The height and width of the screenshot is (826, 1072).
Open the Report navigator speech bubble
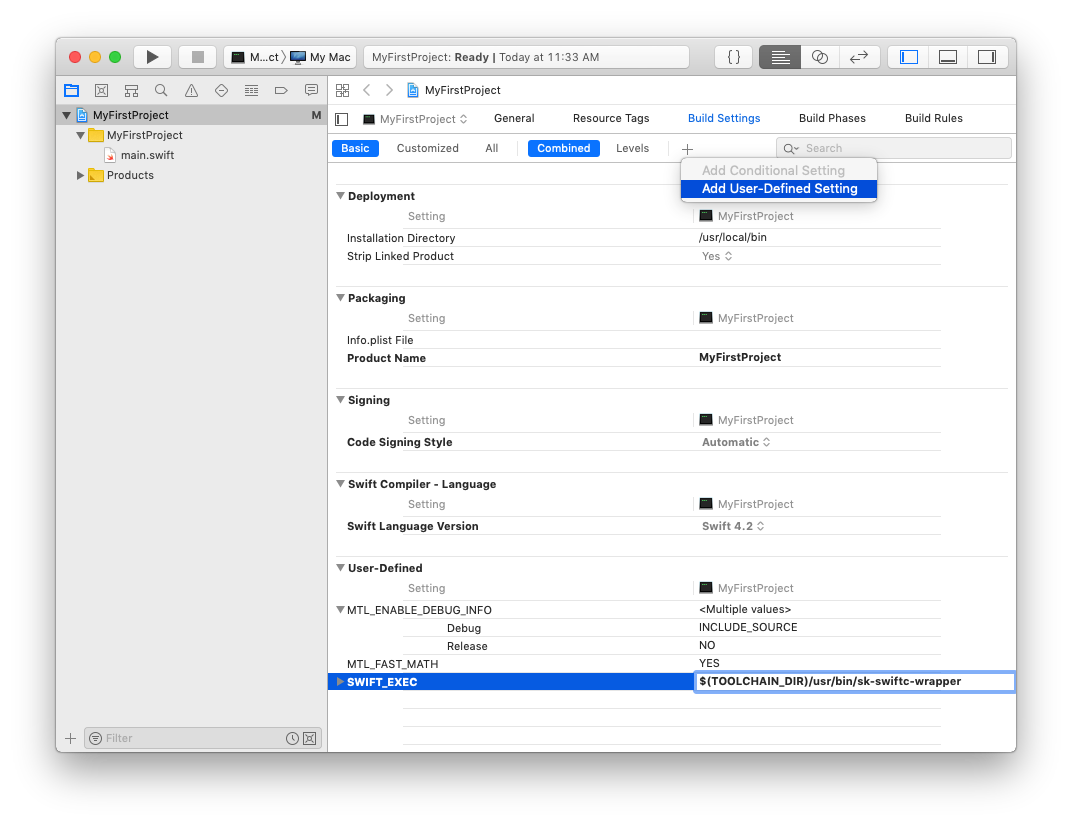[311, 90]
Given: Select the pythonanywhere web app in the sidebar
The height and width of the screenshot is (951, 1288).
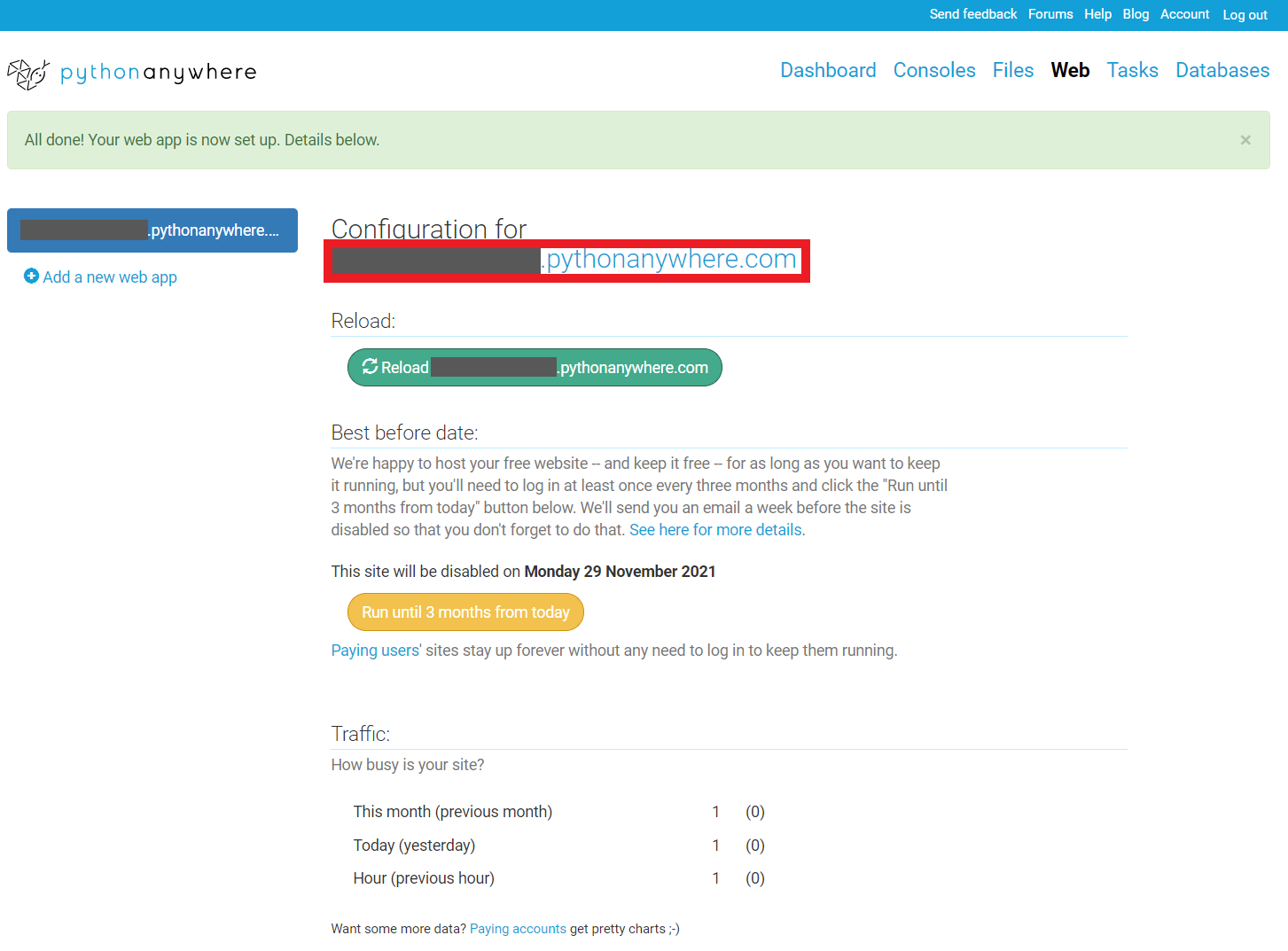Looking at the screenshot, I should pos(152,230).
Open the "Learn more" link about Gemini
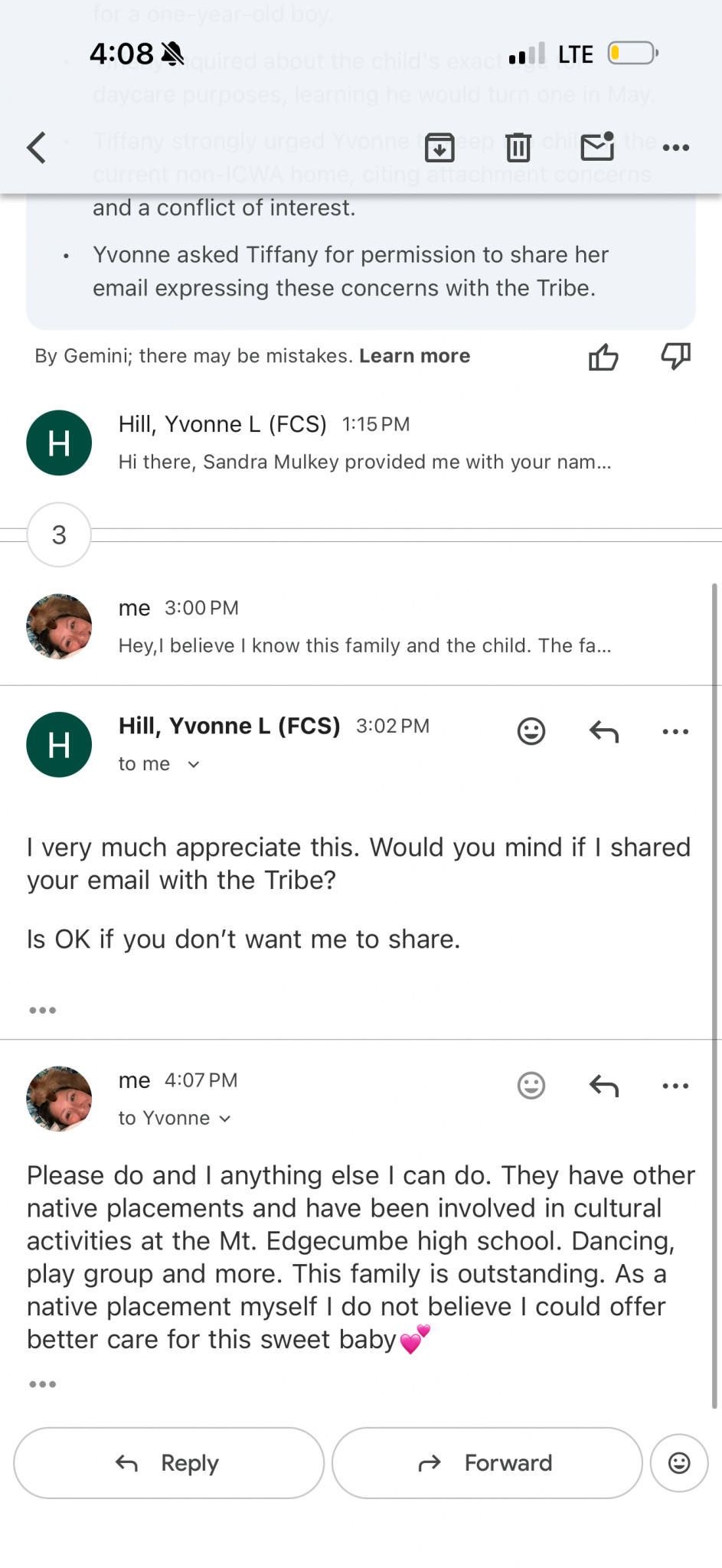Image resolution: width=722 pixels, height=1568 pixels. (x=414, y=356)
* * *
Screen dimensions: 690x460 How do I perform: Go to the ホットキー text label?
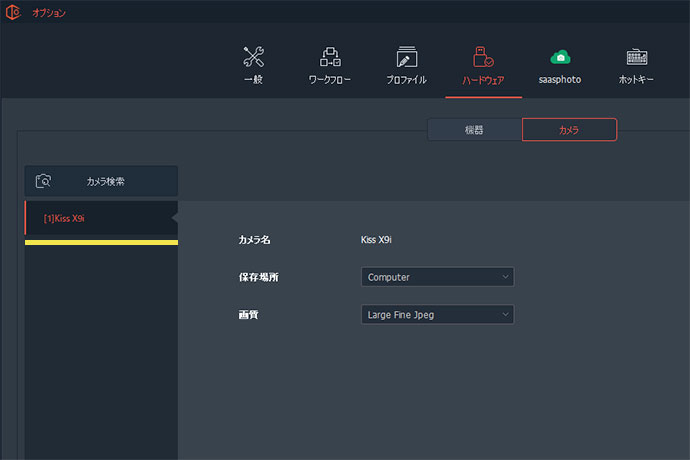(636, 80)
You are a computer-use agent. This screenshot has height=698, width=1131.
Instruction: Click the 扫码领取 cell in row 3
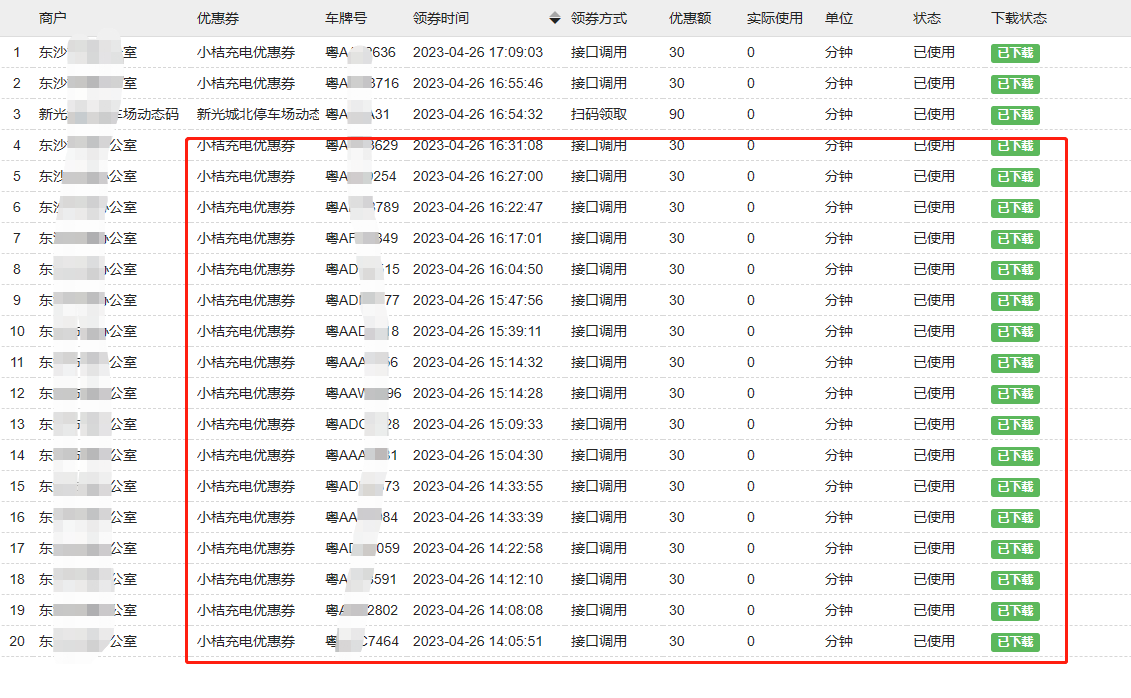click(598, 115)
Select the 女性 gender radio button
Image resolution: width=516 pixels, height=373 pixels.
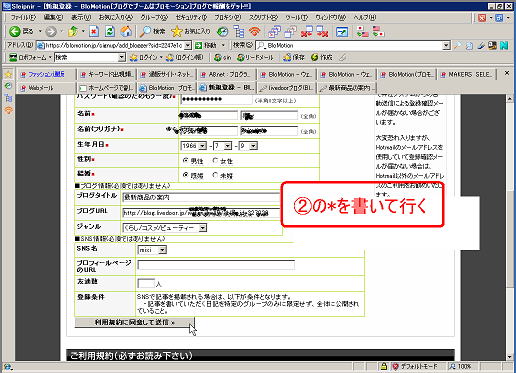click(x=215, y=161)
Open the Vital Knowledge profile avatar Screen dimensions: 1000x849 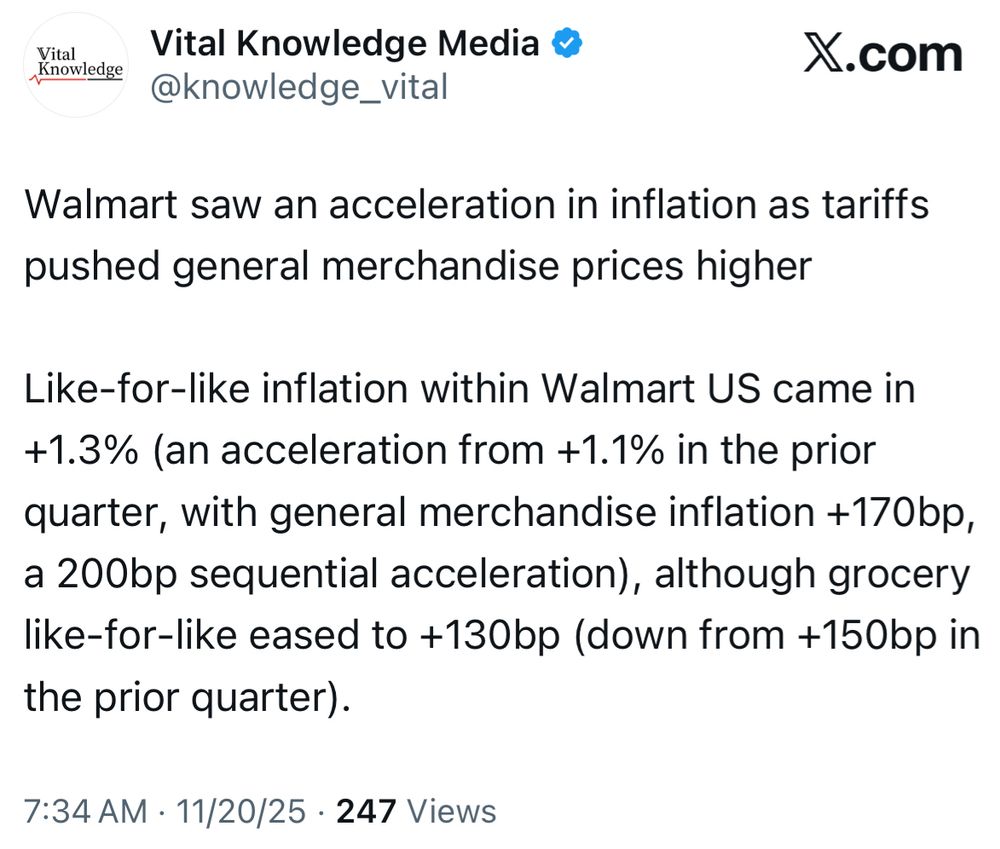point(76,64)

PROMPT
Going through the entries above, count the lines that have the word "Select" and state that count alone.

ANSWER SPACE
2